(Extracted records)
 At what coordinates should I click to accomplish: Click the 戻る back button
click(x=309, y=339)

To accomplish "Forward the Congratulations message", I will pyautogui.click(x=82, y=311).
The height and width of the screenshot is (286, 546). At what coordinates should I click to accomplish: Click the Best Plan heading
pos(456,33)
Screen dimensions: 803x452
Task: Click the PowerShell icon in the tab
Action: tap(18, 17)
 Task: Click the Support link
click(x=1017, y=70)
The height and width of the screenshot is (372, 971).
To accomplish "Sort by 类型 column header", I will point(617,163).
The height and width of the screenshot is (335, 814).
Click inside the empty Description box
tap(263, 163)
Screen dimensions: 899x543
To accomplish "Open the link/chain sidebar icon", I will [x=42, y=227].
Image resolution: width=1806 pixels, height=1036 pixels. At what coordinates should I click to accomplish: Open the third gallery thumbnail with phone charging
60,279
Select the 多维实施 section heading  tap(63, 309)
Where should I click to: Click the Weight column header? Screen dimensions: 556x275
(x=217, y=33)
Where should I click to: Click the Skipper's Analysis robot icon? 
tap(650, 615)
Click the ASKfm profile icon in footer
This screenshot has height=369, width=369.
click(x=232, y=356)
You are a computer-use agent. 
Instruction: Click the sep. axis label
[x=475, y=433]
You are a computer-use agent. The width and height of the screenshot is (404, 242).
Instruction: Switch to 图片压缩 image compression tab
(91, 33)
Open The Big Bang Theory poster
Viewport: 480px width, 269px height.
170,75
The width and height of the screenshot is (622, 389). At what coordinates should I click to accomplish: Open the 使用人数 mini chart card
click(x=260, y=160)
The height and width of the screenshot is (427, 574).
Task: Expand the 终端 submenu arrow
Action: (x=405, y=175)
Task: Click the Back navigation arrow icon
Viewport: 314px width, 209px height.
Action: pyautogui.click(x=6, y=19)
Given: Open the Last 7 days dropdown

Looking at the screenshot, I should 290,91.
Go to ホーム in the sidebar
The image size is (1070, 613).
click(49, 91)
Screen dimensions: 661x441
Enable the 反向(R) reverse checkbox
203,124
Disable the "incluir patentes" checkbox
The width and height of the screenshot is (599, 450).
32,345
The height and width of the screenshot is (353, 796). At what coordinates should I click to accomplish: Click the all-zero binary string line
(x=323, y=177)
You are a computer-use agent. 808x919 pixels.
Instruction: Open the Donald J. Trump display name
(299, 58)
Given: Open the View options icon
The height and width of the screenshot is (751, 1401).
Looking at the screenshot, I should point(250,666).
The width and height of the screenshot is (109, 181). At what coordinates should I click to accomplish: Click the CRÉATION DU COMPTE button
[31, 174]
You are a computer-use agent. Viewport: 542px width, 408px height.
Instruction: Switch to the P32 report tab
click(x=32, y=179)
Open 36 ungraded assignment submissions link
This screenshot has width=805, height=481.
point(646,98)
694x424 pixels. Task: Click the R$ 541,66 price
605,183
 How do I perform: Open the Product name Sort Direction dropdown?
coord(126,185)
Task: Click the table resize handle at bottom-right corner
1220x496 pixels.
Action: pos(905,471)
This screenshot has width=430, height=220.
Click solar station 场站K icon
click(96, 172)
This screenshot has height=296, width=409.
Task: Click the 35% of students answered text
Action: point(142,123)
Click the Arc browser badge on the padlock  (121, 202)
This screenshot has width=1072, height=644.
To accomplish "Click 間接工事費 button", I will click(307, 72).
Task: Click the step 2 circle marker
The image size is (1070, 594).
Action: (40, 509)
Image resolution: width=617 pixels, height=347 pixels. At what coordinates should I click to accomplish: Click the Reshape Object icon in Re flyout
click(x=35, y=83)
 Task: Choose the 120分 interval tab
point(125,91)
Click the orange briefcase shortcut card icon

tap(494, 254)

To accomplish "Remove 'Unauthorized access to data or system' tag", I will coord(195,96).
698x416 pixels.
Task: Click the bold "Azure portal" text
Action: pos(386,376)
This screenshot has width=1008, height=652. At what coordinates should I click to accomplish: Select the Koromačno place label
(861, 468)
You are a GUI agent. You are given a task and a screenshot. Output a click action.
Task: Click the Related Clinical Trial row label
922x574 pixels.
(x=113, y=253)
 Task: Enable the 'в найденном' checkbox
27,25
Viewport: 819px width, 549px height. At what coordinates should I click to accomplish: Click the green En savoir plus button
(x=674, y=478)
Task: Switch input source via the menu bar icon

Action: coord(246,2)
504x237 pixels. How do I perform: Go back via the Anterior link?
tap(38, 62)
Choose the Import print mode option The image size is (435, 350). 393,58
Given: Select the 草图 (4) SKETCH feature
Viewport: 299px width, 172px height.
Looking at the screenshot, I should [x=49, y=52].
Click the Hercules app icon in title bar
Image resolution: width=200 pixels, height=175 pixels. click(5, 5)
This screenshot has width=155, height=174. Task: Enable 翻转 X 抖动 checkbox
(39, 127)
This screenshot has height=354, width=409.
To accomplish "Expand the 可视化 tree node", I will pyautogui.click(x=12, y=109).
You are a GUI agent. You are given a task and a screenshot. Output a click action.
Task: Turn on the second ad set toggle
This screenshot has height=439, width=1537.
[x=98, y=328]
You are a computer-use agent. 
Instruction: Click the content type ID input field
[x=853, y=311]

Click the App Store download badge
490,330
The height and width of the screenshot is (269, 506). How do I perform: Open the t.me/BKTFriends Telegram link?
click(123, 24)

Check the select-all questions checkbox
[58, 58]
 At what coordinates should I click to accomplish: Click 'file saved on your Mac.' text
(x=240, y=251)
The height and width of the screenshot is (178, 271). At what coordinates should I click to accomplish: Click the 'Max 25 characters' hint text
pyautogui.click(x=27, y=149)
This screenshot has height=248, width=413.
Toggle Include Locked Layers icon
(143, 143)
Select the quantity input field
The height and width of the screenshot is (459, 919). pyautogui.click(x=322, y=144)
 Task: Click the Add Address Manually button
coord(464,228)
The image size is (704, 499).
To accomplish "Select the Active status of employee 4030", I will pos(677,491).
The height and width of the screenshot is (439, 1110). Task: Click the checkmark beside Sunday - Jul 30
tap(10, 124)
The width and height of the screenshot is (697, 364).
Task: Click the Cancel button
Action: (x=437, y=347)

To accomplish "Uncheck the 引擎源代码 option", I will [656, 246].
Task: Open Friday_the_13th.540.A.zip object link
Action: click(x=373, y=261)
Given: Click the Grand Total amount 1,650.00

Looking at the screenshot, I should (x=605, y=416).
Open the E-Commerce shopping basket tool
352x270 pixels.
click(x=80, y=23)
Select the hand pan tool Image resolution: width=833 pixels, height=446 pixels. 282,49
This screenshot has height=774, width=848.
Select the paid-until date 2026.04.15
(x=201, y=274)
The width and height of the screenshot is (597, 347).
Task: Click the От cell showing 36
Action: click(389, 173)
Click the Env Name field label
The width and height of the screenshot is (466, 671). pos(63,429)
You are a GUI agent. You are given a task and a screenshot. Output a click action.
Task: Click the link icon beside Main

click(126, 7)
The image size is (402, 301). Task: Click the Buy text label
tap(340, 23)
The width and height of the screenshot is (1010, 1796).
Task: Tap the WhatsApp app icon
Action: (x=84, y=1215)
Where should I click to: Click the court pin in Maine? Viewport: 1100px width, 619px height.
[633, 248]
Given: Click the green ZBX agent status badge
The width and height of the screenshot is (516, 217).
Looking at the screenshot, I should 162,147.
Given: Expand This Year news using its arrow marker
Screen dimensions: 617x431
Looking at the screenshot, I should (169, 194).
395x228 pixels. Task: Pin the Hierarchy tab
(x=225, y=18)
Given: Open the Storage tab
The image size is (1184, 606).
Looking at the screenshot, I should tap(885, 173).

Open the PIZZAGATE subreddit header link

▶ _WHAT YOU NEED TO DO_
Each record above is to be restated word for word.

▶ _SOLUTION_
 At what coordinates should I click to accomplish: Click the 戻る back button
click(x=309, y=339)

To accomplish "Forward the Congratulations message", I will pyautogui.click(x=82, y=311).
The height and width of the screenshot is (286, 546). At what coordinates should I click to accomplish: Click the Best Plan heading
pos(456,33)
Screen dimensions: 803x452
Task: Click the PowerShell icon in the tab
Action: tap(18, 17)
 Task: Click the Support link
click(x=1017, y=70)
The height and width of the screenshot is (372, 971).
To accomplish "Sort by 类型 column header", I will point(617,163).
The height and width of the screenshot is (335, 814).
Click inside the empty Description box
tap(263, 163)
Screen dimensions: 899x543
To accomplish "Open the link/chain sidebar icon", I will [x=42, y=227].
Image resolution: width=1806 pixels, height=1036 pixels. At what coordinates should I click to accomplish: Open the third gallery thumbnail with phone charging
60,279
Select the 多维实施 section heading  tap(63, 309)
Where should I click to: Click the Weight column header? Screen dimensions: 556x275
(x=217, y=33)
Where should I click to: Click the Skipper's Analysis robot icon? 
tap(650, 615)
Click the ASKfm profile icon in footer
This screenshot has height=369, width=369.
click(x=232, y=356)
You are a computer-use agent. 
Instruction: Click the sep. axis label
[x=475, y=433]
You are a computer-use agent. The width and height of the screenshot is (404, 242).
Instruction: Switch to 图片压缩 image compression tab
(91, 33)
Open The Big Bang Theory poster
Viewport: 480px width, 269px height.
170,75
The width and height of the screenshot is (622, 389). At what coordinates should I click to accomplish: Open the 使用人数 mini chart card
click(x=260, y=160)
The height and width of the screenshot is (427, 574).
Task: Expand the 终端 submenu arrow
Action: (x=405, y=175)
Task: Click the Back navigation arrow icon
Viewport: 314px width, 209px height.
Action: pyautogui.click(x=6, y=19)
Given: Open the Last 7 days dropdown

Looking at the screenshot, I should 290,91.
Go to ホーム in the sidebar
The image size is (1070, 613).
click(49, 91)
Screen dimensions: 661x441
Enable the 反向(R) reverse checkbox
203,124
Disable the "incluir patentes" checkbox
The width and height of the screenshot is (599, 450).
32,345
The height and width of the screenshot is (353, 796). At what coordinates should I click to accomplish: Click the all-zero binary string line
(x=323, y=177)
You are a computer-use agent. 808x919 pixels.
Instruction: Open the Donald J. Trump display name
(299, 58)
Given: Open the View options icon
The height and width of the screenshot is (751, 1401).
Looking at the screenshot, I should point(250,666).
The width and height of the screenshot is (109, 181). At what coordinates should I click to accomplish: Click the CRÉATION DU COMPTE button
[31, 174]
You are a computer-use agent. Viewport: 542px width, 408px height.
Instruction: Switch to the P32 report tab
click(x=32, y=179)
Open 36 ungraded assignment submissions link
This screenshot has width=805, height=481.
point(646,98)
694x424 pixels. Task: Click the R$ 541,66 price
605,183
 How do I perform: Open the Product name Sort Direction dropdown?
coord(126,185)
Task: Click the table resize handle at bottom-right corner
1220x496 pixels.
Action: pos(905,471)
This screenshot has width=430, height=220.
Click solar station 场站K icon
click(96, 172)
This screenshot has height=296, width=409.
Task: Click the 35% of students answered text
Action: point(142,123)
Click the Arc browser badge on the padlock  (121, 202)
This screenshot has width=1072, height=644.
To accomplish "Click 間接工事費 button", I will click(307, 72).
Task: Click the step 2 circle marker
The image size is (1070, 594).
Action: (40, 509)
Image resolution: width=617 pixels, height=347 pixels. At what coordinates should I click to accomplish: Click the Reshape Object icon in Re flyout
click(x=35, y=83)
 Task: Choose the 120分 interval tab
point(125,91)
Click the orange briefcase shortcut card icon

tap(494, 254)

To accomplish "Remove 'Unauthorized access to data or system' tag", I will coord(195,96).
698x416 pixels.
Task: Click the bold "Azure portal" text
Action: pos(386,376)
This screenshot has width=1008, height=652. At what coordinates should I click to accomplish: Select the Koromačno place label
(861, 468)
You are a GUI agent. You are given a task and a screenshot. Output a click action.
Task: Click the Related Clinical Trial row label
922x574 pixels.
(x=113, y=253)
 Task: Enable the 'в найденном' checkbox
27,25
Viewport: 819px width, 549px height. At what coordinates should I click to accomplish: Click the green En savoir plus button
(x=674, y=478)
Task: Switch input source via the menu bar icon

Action: coord(246,2)
504x237 pixels. How do I perform: Go back via the Anterior link?
tap(38, 62)
Choose the Import print mode option The image size is (435, 350). 393,58
Given: Select the 草图 (4) SKETCH feature
Viewport: 299px width, 172px height.
Looking at the screenshot, I should [x=49, y=52].
Click the Hercules app icon in title bar
Image resolution: width=200 pixels, height=175 pixels. click(5, 5)
This screenshot has width=155, height=174. Task: Enable 翻转 X 抖动 checkbox
(39, 127)
This screenshot has height=354, width=409.
To accomplish "Expand the 可视化 tree node", I will pyautogui.click(x=12, y=109).
You are a GUI agent. You are given a task and a screenshot. Output a click action.
Task: Turn on the second ad set toggle
This screenshot has height=439, width=1537.
[x=98, y=328]
You are a computer-use agent. 
Instruction: Click the content type ID input field
[x=853, y=311]

Click the App Store download badge
490,330
The height and width of the screenshot is (269, 506). How do I perform: Open the t.me/BKTFriends Telegram link?
click(123, 24)

Check the select-all questions checkbox
[58, 58]
 At what coordinates should I click to accomplish: Click 'file saved on your Mac.' text
(x=240, y=251)
The height and width of the screenshot is (178, 271). At what coordinates should I click to accomplish: Click the 'Max 25 characters' hint text
pyautogui.click(x=27, y=149)
This screenshot has height=248, width=413.
Toggle Include Locked Layers icon
(143, 143)
Select the quantity input field
The height and width of the screenshot is (459, 919). pyautogui.click(x=322, y=144)
 Task: Click the Add Address Manually button
coord(464,228)
The image size is (704, 499).
To accomplish "Select the Active status of employee 4030", I will pos(677,491).
The height and width of the screenshot is (439, 1110). Task: Click the checkmark beside Sunday - Jul 30
tap(10, 124)
The width and height of the screenshot is (697, 364).
Task: Click the Cancel button
Action: (x=437, y=347)

To accomplish "Uncheck the 引擎源代码 option", I will [656, 246].
Task: Open Friday_the_13th.540.A.zip object link
Action: click(x=373, y=261)
Given: Click the Grand Total amount 1,650.00

Looking at the screenshot, I should (x=605, y=416).
Open the E-Commerce shopping basket tool
352x270 pixels.
click(x=80, y=23)
Select the hand pan tool Image resolution: width=833 pixels, height=446 pixels. 282,49
This screenshot has height=774, width=848.
Select the paid-until date 2026.04.15
(x=201, y=274)
The width and height of the screenshot is (597, 347).
Task: Click the От cell showing 36
Action: click(389, 173)
Click the Env Name field label
The width and height of the screenshot is (466, 671). pos(63,429)
You are a GUI agent. You are given a task and a screenshot. Output a click action.
Task: Click the link icon beside Main

click(126, 7)
The image size is (402, 301). Task: Click the Buy text label
tap(340, 23)
The width and height of the screenshot is (1010, 1796).
Task: Tap the WhatsApp app icon
Action: (x=84, y=1215)
Where should I click to: Click the court pin in Maine? Viewport: 1100px width, 619px height.
[633, 248]
Given: Click the green ZBX agent status badge
The width and height of the screenshot is (516, 217).
Looking at the screenshot, I should 162,147.
Given: Expand This Year news using its arrow marker
Screen dimensions: 617x431
Looking at the screenshot, I should (169, 194).
395x228 pixels. Task: Pin the Hierarchy tab
(x=225, y=18)
Given: Open the Storage tab
The image size is (1184, 606).
Looking at the screenshot, I should tap(885, 173).

Open the PIZZAGATE subreddit header link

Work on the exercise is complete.